Spicaresque:

A Spanglish blog dedicated to the works, ruminations, and mongrel pyrotechnics of Yago S. Cura, an Argentine-American poet, translator, publisher & futbol cretin. Yago publishes Hinchas de Poesia, an online literary journal, & is the sole proprietor of Hinchas Press.

Monday, May 24, 2010

ODE TO PRINCE MILITO



A name like the Prince in Milan is worrisome
to me because even the Stazione de Milano seems
equipped for lieges, emirs, and potentates.

A prince in Milan seems destined to be the prince
of an eon, but Milito has been working the middle
for so long that the designation might just be,
in this case, not only earned, but satisfied, sated.

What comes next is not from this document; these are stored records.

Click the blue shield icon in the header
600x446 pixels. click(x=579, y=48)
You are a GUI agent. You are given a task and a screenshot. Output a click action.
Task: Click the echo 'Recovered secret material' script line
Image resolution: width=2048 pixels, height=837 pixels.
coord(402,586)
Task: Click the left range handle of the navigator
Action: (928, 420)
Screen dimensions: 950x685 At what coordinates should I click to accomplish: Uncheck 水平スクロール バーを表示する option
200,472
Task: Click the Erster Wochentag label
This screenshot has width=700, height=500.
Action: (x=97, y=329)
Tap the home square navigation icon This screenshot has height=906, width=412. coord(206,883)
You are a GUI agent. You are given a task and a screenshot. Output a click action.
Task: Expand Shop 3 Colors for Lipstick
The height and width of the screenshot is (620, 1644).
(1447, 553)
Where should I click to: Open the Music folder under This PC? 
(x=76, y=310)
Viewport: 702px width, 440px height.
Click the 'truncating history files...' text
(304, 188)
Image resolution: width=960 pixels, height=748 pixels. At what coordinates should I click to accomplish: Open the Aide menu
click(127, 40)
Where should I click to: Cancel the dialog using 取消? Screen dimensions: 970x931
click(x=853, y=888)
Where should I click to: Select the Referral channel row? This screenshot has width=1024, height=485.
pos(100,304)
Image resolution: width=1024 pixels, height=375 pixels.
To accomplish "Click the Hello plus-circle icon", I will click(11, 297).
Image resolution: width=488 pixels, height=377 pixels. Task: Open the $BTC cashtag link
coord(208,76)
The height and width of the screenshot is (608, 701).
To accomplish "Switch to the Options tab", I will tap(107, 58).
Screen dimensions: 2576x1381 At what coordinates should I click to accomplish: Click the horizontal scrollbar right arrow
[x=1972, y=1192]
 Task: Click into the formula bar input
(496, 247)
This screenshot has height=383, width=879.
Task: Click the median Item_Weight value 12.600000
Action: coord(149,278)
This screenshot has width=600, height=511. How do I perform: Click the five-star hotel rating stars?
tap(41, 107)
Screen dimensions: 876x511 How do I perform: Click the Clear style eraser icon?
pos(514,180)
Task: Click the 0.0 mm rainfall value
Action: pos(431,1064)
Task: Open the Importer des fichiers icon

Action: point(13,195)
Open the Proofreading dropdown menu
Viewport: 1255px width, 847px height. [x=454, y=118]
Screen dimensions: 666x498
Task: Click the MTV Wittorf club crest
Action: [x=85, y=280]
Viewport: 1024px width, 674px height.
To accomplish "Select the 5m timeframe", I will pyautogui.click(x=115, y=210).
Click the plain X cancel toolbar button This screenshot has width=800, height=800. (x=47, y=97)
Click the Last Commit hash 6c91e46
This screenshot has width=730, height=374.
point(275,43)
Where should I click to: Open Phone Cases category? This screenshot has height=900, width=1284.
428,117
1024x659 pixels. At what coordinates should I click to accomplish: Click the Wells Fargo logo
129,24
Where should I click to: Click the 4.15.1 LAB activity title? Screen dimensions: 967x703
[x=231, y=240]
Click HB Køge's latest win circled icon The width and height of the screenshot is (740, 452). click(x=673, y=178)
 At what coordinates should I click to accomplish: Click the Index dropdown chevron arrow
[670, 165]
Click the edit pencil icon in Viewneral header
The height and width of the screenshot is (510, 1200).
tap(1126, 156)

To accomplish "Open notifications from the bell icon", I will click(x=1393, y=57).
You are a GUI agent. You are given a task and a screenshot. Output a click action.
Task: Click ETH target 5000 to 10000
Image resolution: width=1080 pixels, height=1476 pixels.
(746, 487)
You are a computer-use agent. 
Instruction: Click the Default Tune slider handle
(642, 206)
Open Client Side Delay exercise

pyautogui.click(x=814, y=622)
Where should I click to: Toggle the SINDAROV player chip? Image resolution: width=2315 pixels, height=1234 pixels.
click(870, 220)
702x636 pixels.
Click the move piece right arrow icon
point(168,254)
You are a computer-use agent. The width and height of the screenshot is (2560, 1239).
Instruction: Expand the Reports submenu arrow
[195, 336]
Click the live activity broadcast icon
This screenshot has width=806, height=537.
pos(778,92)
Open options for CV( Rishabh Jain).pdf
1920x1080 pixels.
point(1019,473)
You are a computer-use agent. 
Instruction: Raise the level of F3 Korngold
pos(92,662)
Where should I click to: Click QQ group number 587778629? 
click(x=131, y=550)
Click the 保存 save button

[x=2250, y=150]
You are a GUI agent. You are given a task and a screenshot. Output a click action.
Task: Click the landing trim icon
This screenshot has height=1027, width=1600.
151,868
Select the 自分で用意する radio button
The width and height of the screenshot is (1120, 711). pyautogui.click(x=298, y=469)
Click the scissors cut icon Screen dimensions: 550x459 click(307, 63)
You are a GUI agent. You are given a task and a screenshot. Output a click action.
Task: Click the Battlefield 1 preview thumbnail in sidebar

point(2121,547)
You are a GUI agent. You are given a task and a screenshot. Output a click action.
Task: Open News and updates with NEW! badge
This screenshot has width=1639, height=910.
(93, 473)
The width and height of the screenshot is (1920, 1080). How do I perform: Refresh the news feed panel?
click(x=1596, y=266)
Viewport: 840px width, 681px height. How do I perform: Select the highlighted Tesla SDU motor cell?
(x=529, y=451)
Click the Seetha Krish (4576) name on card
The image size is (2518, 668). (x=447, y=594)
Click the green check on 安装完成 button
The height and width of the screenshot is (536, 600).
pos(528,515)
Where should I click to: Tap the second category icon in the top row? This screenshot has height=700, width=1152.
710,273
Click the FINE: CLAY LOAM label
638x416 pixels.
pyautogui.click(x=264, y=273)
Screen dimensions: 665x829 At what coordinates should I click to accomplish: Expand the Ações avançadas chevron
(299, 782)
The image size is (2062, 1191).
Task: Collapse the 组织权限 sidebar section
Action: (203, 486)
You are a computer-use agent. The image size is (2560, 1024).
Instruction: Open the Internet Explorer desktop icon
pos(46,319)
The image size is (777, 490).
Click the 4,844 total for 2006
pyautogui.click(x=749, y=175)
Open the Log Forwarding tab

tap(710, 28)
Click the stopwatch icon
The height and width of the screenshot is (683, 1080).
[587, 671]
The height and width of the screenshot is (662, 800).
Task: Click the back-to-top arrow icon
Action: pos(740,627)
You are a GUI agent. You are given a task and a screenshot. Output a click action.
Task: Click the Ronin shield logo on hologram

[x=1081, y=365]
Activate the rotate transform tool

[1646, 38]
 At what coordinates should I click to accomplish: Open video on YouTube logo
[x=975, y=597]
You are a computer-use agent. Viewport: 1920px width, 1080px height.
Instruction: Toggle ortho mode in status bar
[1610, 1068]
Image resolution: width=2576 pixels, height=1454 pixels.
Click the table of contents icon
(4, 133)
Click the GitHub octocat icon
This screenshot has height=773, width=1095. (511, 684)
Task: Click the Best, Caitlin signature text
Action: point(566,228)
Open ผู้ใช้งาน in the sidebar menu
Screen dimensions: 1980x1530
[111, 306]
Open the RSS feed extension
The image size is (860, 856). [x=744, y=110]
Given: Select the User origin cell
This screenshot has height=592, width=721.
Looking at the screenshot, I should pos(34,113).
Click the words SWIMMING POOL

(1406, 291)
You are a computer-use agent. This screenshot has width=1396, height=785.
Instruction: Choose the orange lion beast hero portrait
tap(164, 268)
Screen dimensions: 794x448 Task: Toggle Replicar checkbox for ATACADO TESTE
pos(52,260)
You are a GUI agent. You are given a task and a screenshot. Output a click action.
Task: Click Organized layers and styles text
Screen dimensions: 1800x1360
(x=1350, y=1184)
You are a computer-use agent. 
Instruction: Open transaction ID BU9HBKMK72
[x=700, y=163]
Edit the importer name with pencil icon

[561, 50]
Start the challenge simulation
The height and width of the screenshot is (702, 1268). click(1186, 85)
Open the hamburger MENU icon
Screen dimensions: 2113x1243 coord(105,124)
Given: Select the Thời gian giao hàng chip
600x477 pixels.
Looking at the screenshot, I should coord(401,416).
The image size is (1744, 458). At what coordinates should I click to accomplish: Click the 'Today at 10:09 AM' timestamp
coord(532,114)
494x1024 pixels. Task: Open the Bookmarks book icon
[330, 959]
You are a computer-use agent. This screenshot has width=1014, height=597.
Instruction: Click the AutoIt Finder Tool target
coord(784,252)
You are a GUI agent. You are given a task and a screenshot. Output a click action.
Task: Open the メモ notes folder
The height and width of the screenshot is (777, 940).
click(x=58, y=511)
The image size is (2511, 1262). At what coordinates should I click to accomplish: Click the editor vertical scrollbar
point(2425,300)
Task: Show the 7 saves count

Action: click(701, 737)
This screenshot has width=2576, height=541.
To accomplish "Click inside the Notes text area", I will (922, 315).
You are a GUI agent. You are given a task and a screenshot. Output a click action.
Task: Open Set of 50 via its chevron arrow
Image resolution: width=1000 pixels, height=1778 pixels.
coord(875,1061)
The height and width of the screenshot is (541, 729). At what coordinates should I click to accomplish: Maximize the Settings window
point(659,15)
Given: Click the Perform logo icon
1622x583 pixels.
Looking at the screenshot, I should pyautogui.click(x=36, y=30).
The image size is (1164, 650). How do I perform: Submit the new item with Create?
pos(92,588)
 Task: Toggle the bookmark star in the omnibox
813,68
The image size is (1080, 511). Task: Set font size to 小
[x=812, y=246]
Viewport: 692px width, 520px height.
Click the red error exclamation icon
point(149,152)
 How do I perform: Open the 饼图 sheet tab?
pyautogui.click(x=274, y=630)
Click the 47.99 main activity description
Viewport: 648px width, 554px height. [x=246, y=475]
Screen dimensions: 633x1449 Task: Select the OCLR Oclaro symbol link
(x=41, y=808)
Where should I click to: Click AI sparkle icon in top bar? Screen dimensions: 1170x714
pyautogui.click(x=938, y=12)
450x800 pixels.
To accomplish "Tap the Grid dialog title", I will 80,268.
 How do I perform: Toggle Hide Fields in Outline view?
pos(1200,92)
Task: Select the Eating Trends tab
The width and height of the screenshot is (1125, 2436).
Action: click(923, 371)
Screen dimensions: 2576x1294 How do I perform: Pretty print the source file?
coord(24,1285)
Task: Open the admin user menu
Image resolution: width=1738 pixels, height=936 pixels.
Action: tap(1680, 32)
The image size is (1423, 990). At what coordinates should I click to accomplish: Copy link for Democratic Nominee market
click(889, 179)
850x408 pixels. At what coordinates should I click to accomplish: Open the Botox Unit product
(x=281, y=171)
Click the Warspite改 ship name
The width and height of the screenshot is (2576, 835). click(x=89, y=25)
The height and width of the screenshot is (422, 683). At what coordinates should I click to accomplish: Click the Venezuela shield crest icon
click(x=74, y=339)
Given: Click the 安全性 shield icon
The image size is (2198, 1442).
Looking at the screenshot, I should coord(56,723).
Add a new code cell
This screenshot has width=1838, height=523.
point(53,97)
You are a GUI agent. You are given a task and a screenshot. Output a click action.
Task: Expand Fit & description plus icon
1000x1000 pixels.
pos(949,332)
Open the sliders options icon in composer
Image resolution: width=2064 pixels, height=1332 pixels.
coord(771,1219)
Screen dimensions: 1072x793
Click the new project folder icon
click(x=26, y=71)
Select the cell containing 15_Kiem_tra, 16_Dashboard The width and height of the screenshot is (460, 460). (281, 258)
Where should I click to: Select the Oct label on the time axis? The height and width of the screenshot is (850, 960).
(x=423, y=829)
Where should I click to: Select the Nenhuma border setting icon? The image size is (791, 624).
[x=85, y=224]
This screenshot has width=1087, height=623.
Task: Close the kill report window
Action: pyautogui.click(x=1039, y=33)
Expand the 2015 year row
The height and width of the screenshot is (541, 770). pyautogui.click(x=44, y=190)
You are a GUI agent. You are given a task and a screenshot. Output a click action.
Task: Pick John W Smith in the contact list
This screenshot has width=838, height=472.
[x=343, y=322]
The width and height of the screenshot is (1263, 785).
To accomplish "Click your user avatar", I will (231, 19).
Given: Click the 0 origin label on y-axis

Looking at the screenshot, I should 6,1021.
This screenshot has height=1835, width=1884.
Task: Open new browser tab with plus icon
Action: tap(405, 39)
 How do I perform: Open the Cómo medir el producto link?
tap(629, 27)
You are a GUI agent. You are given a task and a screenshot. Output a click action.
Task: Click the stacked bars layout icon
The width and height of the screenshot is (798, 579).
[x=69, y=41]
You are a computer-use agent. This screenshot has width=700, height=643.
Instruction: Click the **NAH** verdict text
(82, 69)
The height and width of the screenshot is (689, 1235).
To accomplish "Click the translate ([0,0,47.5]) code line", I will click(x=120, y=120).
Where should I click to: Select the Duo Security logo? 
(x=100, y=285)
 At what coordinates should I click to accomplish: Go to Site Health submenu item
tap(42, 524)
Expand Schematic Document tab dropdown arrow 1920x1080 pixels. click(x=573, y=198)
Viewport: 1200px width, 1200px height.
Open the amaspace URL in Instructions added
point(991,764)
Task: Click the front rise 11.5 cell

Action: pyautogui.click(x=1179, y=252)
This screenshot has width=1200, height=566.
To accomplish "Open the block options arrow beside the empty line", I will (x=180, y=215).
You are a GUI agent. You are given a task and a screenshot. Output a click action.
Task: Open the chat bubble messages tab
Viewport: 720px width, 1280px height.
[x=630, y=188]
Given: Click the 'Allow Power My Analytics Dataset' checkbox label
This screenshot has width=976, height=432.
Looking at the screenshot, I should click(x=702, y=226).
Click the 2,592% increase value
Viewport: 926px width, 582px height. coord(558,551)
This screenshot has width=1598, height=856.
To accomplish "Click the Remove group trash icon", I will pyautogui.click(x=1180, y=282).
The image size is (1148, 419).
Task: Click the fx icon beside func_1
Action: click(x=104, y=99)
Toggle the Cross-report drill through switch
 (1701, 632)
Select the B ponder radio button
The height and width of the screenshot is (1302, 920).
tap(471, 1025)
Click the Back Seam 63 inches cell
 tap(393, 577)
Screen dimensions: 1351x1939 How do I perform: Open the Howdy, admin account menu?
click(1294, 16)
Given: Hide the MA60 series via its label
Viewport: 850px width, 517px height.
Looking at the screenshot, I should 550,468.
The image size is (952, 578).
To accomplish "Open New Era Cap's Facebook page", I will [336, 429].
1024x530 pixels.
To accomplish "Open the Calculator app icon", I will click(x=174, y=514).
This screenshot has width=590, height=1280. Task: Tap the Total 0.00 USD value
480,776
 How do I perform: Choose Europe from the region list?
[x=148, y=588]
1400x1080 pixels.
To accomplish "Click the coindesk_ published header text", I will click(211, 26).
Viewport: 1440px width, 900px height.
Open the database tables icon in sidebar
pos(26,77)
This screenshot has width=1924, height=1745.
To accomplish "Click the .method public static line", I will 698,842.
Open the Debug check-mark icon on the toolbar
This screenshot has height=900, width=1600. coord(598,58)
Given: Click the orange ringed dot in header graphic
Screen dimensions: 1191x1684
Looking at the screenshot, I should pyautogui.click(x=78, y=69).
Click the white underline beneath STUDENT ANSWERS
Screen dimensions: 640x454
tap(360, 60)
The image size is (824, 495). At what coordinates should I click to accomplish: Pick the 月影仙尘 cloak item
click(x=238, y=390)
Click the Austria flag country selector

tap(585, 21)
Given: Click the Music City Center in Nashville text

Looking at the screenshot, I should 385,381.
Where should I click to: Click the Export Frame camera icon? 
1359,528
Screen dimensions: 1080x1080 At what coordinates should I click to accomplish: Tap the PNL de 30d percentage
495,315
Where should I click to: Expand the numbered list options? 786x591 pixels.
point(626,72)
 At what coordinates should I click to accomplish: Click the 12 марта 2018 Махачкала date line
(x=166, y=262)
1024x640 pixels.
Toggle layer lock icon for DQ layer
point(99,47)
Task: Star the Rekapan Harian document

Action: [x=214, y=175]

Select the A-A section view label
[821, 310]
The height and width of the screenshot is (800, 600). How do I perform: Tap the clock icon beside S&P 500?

Some may see you, I am sure, as rapid assault clusters--
spatter that strafes doltish defensemen into sentinels.
Others may see you as opportunist rabble, a bum verdict
in Kerosene City, the powderkeg of the goal box,
closed-circuit Molotov.

A name like Milito in Genoa is much more serendipitous
than sylvester, because Genoa is a futbol club anchored
to a port. Actually, it's quite likely Diego's Italian ancestors
sailed to Argentina from Genoa. So, what kind of Sudaca
pound cake is this kid dropping to have reverted the laws
of Immigration? Emigre verso? The Count of Conflation?
How can almost all Argentine strikers have nazo tan
pero tan filoso? Could it be that, all the outrageous
Argentine strikers hustle outside the AFA mafia jardin?

If we shall concede the "new" Diego a province of repute,
we must concede him the Province of the Counterattack
for he bounds oryx-like from the halfway line, he seems to be
the most gifted simultaneous bipedal conveyance mechanism
since the malevolent cyborg in Terminator: Judgement Day. As satrap of the Province of Counterattack,
Milito gallops headlong into a gnatcloud of Roma defenders or
a bulwark of Bayern Visigoths and still manages to violate
the unbonded pockets of the holy rotten goalie box.